There will be a fair bit of R code in most blog posts; this will be familiar to any readers who follow data science blogs, but less so to many historians. One of the goals of this blog is to show how R can be of practical use for working with large, complex historical datasets, right through the research process from data management to writing and publication. So, with this in mind, I’m also compiling a list of resources, which will be regularly updated during the project, focusing on resources (tutorials, guides, packages, etc) that I’ve actually used and found helpful.
(It doesn’t have to be R; Python, for example, can be used with the same kind of workflow. I think R is stronger specifically on statistical analysis and visualisation options, especially for data that doesn’t need a lot of work to make it ready for use, whereas Python would be better if I needed to do more heavyweight data processing and development.)

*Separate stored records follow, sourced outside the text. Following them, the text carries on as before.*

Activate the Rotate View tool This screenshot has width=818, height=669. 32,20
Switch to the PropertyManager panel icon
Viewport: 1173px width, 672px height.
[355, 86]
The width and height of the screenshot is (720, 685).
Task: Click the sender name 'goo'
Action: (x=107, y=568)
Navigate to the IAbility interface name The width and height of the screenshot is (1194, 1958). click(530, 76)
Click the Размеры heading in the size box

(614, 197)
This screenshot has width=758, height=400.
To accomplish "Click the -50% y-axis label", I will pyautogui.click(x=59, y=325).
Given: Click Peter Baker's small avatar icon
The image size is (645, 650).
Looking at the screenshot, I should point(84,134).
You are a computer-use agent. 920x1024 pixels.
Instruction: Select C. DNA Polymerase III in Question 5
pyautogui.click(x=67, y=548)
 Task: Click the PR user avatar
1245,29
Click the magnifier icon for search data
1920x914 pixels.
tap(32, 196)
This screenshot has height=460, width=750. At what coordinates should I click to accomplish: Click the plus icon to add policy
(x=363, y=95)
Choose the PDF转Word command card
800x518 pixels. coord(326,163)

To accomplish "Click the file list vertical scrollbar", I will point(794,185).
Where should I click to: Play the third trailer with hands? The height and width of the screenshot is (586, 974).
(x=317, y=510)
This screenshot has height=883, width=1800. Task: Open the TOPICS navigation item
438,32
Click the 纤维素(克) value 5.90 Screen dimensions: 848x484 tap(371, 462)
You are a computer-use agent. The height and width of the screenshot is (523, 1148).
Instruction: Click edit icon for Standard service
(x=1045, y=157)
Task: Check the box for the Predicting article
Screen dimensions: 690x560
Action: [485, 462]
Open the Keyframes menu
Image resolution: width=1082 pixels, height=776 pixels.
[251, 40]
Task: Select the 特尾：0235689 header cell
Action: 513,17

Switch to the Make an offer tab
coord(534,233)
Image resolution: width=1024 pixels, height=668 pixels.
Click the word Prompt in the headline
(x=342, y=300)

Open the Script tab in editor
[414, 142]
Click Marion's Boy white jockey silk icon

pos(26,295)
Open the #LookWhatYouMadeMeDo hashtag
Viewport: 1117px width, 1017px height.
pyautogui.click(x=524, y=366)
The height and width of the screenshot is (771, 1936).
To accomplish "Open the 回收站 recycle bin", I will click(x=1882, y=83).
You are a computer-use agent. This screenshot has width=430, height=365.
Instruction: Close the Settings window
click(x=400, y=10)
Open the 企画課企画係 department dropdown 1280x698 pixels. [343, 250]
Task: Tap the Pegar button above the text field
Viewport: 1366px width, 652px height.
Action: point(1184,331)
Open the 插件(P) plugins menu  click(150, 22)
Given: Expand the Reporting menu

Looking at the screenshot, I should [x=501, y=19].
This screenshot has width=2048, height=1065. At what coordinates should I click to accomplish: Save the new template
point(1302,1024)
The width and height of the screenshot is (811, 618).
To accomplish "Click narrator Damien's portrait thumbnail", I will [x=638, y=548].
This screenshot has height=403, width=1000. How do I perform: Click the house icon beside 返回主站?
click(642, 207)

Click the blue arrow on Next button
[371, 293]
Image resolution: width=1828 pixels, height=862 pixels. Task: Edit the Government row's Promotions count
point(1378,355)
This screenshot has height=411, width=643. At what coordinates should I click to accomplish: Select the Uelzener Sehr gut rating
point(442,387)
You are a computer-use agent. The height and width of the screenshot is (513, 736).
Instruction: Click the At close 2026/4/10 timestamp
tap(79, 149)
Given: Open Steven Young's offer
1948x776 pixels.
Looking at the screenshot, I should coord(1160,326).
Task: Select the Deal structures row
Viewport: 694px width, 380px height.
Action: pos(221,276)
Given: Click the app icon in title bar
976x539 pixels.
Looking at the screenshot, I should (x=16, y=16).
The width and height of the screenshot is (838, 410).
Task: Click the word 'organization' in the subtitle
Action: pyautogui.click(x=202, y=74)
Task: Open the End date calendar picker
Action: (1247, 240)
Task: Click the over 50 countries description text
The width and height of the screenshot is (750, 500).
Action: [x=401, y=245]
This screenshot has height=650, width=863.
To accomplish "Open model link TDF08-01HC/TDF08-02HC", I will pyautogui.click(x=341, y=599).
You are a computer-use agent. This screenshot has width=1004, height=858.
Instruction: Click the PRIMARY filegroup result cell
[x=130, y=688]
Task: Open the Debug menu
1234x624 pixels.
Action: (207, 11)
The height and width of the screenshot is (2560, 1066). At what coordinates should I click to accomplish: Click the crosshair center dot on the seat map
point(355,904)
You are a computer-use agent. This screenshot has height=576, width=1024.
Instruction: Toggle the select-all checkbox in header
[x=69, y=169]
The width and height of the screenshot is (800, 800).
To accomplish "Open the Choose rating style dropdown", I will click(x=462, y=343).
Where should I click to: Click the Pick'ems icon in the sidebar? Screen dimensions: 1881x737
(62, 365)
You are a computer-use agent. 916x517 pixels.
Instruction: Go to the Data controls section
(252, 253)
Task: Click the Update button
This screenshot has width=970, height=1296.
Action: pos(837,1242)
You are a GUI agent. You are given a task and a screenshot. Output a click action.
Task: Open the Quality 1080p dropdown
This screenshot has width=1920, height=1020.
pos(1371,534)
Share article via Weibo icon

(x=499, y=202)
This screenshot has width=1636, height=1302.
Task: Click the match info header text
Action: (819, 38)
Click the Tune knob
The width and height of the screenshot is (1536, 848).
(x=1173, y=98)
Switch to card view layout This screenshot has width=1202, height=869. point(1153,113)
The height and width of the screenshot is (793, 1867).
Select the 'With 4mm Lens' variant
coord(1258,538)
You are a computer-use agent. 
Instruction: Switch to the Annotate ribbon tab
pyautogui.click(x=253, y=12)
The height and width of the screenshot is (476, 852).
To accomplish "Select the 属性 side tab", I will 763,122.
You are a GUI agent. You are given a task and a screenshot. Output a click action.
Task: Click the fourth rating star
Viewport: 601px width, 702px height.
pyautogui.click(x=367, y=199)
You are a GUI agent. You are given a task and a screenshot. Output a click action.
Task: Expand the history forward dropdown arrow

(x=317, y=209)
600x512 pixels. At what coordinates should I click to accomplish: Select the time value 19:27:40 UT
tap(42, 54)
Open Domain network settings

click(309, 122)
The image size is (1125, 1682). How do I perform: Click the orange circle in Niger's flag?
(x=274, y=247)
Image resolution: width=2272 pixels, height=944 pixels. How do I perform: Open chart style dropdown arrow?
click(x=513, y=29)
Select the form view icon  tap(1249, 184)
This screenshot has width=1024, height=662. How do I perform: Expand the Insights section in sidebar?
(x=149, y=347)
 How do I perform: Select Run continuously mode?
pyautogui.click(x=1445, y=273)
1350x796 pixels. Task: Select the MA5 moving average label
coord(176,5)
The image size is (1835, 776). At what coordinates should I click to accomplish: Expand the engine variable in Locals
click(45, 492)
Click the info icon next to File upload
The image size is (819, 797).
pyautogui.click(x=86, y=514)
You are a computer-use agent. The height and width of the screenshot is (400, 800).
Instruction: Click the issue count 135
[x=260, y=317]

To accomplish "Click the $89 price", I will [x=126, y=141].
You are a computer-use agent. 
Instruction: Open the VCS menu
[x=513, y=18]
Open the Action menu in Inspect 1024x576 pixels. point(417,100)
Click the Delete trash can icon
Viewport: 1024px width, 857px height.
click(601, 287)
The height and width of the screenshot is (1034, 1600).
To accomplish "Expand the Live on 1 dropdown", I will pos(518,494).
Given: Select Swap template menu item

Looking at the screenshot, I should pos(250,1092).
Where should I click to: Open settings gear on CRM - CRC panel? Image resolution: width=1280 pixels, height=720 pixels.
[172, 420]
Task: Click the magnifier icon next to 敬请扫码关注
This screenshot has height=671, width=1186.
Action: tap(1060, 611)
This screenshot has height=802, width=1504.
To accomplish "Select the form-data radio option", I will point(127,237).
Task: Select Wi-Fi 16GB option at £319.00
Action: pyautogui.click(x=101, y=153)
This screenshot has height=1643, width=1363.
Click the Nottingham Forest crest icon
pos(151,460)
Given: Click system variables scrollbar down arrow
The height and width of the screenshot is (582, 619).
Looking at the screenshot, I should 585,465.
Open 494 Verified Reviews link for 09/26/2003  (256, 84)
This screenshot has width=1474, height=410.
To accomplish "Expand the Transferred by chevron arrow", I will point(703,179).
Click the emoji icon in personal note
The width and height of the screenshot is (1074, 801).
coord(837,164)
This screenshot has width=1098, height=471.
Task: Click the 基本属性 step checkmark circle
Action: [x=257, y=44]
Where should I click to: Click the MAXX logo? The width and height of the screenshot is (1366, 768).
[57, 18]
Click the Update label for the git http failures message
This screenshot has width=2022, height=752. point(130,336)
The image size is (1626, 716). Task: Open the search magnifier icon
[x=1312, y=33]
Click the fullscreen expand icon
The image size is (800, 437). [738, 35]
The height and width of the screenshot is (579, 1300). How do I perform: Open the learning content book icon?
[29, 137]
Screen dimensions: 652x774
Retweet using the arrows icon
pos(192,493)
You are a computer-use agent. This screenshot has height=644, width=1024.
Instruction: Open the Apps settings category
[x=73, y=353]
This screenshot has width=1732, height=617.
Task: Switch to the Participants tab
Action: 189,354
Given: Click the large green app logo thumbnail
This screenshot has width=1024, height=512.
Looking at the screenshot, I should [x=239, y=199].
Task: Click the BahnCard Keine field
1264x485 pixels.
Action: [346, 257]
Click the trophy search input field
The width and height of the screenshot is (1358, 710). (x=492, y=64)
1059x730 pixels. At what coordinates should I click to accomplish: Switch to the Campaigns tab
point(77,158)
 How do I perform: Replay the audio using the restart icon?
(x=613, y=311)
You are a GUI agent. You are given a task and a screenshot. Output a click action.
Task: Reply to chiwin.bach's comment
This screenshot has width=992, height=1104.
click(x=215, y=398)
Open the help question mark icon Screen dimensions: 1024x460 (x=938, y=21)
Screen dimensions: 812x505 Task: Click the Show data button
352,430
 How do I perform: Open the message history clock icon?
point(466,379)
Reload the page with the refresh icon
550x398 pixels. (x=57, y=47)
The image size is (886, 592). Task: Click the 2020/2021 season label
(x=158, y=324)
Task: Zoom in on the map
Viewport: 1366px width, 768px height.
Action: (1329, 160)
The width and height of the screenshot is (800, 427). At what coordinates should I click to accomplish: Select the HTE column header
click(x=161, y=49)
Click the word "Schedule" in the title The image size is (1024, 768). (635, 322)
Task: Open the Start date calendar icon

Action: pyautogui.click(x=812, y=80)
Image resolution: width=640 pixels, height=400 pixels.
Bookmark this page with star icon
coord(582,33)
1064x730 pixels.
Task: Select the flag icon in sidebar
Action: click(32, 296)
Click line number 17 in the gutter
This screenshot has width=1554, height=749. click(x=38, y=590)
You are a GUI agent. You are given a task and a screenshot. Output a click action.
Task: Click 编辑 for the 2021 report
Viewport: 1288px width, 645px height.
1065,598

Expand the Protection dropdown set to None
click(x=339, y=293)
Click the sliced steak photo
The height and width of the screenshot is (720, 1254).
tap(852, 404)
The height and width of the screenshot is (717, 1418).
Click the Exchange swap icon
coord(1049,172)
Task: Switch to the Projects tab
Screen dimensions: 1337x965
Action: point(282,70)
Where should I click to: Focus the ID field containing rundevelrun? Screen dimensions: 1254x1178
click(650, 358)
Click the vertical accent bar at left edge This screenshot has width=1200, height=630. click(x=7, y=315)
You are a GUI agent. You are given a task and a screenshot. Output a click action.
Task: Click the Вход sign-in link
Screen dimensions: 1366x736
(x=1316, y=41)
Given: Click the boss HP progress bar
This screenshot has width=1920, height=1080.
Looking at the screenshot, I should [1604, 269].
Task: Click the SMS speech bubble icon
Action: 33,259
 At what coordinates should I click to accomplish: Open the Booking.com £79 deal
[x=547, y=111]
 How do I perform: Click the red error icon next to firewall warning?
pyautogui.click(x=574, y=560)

All R code and data will be made available for re-use at the project’s Github repository. Some of the data being used by the project is already publicly available from the University of Sheffield data repository and other datasets will be added there or on Github during the course of this project. Datasets will be Creative Commons-licensed (or similar) for re-use unless otherwise stated, but the exact license terms are likely to vary.
What’s next?
The initial phase of the project will be focusing on data cleaning and preparation for the process of extraction and classification. My first posts here will take a closer look at the descriptions data. I’ll be comparing datasets and using some basic textmining, exploring how the descriptions were originally recorded, the range of information included, and the variability of the language used.
In later months, I’ll experiment with ways of mining and visualising the tattoos corpus, and using the linked life archives data to analyse relationships between tattooing and convicts’ biographical and social characteristics.